Anyway, the man is not funny, and I say that without any of my usual disclaimers on the subjective nature of humor. A few days ago he decided to demonstrate his utter disdain for his Tonight Show audience by trotting out a picture of the Golden Temple in the Punjab of India and claiming that it was Mitt Romney's summer home. For the Euros out there, Romney is one of our Presidential candidates who, well, has a lot of money, and the Golden Palace is a large and opulent-looking building, and so, ha ha, it looks like a rich guy would live there. Stop, please, I can't breathe because I'm laughing so hard.
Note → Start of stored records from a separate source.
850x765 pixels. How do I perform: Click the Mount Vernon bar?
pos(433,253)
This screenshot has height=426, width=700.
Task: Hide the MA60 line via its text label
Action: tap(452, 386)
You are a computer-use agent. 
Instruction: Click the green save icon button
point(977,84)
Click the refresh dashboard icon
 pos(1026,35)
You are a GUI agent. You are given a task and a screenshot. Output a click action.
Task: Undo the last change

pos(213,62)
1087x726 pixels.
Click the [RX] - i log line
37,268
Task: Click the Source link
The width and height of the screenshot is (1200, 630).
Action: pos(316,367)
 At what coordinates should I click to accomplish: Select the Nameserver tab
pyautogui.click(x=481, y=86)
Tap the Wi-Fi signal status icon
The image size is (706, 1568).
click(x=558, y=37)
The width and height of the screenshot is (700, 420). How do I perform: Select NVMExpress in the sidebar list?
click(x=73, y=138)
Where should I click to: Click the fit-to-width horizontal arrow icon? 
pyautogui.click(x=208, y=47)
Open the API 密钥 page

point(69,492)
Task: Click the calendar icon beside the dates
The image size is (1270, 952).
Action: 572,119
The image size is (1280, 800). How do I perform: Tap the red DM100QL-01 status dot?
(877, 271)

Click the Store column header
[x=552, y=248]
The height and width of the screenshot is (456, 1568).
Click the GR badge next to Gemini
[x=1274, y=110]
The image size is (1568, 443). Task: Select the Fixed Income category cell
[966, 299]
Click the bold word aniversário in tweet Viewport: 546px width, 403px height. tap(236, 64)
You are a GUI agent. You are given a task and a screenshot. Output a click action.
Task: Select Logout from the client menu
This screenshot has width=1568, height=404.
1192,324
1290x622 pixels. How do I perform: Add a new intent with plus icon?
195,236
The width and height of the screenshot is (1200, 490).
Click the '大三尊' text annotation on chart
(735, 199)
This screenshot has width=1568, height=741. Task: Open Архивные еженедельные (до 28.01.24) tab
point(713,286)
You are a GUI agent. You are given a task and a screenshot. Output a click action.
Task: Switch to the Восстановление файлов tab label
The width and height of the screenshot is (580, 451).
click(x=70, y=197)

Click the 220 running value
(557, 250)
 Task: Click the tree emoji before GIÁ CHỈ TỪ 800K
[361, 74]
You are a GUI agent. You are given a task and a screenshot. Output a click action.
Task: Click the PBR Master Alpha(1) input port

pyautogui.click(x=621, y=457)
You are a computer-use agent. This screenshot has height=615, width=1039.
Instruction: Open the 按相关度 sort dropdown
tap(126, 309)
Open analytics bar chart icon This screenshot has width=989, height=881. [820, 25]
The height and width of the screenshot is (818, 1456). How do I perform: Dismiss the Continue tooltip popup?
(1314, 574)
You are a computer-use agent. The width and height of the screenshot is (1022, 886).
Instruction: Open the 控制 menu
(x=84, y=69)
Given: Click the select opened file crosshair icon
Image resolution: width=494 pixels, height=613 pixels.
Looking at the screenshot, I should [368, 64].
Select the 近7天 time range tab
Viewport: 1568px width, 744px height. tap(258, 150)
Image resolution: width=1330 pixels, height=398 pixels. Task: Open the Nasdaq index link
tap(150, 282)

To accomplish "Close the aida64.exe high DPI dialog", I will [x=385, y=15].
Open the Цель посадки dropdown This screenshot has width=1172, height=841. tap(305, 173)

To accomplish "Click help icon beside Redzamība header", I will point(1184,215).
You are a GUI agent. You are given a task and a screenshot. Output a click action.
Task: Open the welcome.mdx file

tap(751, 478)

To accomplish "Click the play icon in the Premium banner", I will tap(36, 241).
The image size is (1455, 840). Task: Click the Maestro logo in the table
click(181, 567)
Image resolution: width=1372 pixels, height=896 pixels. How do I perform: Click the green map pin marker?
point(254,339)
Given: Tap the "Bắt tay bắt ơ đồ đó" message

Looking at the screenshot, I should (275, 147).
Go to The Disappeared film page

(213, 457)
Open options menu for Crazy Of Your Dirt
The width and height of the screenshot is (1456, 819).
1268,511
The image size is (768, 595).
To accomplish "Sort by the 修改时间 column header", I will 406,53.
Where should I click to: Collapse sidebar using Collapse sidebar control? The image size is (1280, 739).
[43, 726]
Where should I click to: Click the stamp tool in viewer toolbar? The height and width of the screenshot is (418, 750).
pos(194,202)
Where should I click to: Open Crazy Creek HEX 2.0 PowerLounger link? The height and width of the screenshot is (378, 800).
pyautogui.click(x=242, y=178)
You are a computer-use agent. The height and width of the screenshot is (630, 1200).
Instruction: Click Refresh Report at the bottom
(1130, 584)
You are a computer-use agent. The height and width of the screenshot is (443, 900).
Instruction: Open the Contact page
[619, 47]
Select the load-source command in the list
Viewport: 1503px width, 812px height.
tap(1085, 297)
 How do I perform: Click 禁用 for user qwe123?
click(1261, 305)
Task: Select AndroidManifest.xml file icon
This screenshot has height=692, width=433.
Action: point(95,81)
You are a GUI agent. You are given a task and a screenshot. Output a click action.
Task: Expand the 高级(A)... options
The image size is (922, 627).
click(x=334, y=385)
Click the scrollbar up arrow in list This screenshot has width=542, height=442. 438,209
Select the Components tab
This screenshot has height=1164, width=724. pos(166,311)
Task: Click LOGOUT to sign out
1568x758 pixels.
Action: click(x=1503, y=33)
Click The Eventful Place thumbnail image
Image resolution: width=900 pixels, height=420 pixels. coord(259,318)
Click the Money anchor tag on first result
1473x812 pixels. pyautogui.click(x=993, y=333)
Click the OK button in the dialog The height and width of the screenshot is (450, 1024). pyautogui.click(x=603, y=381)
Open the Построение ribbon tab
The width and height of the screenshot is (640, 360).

You know who's not laughing so hard? Sikhs. The building is considered holy by many Sikhs, and many of them have taken a bit of umbrage to Leno's lame attempt at comedy. And if you've ever read any military history, you'll know that you don't want to piss off a Sikh, as those guys are among the baddest bad-asses of the last few centuries of warfare. Leno's lucky that, at the moment, the Sikhs are content with complaining; India's foreign ministry has apparently lodged a formal complaint with the U.S. State Department.
Taking matters a bit further is Dr Randeep Dhillon, a Californian who's decided to actually file a libel lawsuit against Leno, alleging that his remark "clearly exposes plaintiff, other sikhs and their religion to hatred, contempt, ridicule and obloquy because it falsely portrays the holiest place in the Sikh religion as a vacation resort owned by a non-Sikh."
That lawsuit will, of course, go nowhere, as the libel laws in the U.S. are not nearly as restrictive as they are in, say, the U.K., and even if Leno wanted to openly mock the Sikh religion, that'd still be constitutionally-protected speech, if in poor taste. So Jay Leno will continue to plague the airwaves with his increasingly generic, mom-safe brand of chuckles. My advice to him is to really push some buttons and incorporate an impersonator of the Prophet Muhammad into a few sketches here and there and see what happens. You know, just...just to see what'd happen.